DIRECTIONS: Only the lines from the one containing "This screenshot has width=1446, height=814." through the end of the listing below are to be reproduced, exactly as they stand.

^^^^^^^^^^^^^^^^

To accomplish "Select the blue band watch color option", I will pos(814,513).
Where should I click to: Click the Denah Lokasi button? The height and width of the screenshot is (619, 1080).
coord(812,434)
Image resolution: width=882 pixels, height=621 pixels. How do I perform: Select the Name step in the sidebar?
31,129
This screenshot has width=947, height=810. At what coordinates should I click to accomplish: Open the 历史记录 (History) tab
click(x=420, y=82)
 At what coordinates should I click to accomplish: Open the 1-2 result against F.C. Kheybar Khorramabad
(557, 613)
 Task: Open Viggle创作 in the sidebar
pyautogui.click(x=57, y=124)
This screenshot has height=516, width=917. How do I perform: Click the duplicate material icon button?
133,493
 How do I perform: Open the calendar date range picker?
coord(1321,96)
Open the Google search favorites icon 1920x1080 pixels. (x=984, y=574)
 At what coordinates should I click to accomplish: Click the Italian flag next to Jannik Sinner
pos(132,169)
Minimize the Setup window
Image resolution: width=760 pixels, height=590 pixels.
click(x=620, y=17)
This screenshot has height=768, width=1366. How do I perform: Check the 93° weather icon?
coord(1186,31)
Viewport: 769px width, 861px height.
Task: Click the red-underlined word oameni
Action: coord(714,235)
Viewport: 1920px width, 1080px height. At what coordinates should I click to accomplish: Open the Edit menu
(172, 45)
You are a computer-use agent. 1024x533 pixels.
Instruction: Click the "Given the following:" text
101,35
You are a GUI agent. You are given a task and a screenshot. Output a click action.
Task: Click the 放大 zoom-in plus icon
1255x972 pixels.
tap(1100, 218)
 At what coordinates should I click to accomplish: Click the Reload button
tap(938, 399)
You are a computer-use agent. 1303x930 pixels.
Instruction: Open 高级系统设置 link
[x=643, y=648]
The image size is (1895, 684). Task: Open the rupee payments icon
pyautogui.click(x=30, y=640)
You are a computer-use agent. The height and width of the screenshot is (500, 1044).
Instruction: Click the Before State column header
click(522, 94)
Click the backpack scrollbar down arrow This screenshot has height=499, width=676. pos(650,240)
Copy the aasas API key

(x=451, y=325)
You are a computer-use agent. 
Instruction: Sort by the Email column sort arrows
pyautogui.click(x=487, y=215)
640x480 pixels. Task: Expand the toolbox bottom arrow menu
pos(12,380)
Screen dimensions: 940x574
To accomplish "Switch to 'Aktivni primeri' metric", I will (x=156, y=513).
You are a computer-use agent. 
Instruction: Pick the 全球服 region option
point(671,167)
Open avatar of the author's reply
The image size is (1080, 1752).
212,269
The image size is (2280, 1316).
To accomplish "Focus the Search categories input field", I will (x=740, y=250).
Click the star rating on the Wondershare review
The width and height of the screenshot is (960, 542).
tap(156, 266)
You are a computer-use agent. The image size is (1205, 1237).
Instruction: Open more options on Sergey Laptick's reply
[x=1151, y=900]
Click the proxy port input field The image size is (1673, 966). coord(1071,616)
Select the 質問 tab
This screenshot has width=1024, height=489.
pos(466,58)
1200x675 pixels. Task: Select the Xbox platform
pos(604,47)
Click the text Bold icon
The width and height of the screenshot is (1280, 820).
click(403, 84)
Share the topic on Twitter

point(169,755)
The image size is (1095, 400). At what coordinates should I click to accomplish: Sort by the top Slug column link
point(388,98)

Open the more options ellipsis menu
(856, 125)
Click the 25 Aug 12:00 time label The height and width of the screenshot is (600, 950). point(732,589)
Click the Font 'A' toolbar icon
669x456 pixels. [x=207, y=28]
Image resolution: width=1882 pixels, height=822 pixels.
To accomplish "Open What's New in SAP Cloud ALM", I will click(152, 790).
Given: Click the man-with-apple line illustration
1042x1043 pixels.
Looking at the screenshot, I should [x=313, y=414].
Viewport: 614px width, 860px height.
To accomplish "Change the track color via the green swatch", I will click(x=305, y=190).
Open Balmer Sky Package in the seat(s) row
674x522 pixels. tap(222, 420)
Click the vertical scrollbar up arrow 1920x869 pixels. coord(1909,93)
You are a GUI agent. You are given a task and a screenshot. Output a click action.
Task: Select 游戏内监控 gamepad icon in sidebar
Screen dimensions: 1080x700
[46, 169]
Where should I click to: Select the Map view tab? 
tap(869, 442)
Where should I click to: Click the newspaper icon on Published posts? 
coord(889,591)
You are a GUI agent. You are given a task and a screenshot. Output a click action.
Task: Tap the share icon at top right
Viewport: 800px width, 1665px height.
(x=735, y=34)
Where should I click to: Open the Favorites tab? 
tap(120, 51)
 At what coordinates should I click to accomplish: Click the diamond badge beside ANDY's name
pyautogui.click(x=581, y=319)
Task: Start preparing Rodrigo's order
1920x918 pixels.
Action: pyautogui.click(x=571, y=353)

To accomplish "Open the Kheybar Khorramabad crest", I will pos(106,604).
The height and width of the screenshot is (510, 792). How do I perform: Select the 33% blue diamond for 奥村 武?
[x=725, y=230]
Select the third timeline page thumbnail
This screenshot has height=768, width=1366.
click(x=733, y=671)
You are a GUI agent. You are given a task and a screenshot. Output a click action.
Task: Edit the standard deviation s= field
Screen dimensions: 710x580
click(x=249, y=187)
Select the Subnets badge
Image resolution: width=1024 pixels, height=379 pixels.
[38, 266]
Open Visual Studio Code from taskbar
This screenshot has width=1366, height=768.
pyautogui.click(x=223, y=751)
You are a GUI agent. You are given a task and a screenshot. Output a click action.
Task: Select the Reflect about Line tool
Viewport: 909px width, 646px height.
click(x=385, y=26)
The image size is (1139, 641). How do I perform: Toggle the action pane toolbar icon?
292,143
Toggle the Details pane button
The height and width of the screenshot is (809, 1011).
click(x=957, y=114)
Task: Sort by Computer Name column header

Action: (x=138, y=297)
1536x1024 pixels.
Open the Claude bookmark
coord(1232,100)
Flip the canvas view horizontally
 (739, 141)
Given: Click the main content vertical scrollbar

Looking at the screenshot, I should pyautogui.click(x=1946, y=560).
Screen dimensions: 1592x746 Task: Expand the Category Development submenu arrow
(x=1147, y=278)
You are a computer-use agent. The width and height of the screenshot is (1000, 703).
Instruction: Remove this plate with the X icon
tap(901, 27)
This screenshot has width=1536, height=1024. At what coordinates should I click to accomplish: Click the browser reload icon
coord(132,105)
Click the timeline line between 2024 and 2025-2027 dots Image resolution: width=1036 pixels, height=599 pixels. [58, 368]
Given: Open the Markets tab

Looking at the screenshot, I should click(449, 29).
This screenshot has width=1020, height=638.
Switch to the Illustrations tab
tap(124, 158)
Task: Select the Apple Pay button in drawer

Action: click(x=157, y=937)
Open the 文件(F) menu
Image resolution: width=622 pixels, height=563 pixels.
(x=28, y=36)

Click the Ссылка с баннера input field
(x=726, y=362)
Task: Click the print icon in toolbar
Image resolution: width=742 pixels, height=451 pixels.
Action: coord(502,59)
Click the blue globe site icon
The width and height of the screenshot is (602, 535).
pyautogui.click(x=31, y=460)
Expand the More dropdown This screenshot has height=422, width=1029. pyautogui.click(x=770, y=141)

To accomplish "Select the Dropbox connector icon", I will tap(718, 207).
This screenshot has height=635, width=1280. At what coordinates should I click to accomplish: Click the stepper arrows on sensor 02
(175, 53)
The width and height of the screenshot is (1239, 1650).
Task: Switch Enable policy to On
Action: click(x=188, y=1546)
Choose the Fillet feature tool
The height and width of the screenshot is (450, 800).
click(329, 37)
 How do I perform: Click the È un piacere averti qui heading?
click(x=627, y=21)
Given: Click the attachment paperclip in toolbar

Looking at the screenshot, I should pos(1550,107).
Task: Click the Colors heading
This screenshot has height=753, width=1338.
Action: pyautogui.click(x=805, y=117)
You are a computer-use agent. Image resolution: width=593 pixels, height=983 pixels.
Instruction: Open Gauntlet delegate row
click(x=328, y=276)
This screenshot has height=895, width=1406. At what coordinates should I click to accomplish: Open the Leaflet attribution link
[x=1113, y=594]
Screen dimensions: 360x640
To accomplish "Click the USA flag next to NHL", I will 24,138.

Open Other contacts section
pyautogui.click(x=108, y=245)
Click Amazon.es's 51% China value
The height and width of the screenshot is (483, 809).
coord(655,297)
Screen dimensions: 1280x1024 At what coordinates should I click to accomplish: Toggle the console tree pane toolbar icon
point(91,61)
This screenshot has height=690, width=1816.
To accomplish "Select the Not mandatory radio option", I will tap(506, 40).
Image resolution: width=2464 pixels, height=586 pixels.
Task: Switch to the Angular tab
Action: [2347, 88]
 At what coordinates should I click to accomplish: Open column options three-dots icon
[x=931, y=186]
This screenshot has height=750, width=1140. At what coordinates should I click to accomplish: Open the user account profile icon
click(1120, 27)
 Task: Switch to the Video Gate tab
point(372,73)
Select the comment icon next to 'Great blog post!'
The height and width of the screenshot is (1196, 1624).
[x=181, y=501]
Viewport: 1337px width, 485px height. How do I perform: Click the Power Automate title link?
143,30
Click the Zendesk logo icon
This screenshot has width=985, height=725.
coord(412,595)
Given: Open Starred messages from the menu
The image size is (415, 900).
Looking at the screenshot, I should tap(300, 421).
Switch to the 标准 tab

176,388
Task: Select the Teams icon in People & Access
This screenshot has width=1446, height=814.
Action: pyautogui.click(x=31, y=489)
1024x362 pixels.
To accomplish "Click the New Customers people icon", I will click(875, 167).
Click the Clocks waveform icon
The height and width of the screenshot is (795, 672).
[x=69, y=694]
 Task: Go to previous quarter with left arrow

^^^^^^^^^^^^^^^^

RESPONSE TO THE EXERCISE:
This screenshot has width=1446, height=814.
Action: pyautogui.click(x=31, y=489)
1024x362 pixels.
To accomplish "Click the New Customers people icon", I will click(875, 167).
Click the Clocks waveform icon
The height and width of the screenshot is (795, 672).
[x=69, y=694]
 Task: Go to previous quarter with left arrow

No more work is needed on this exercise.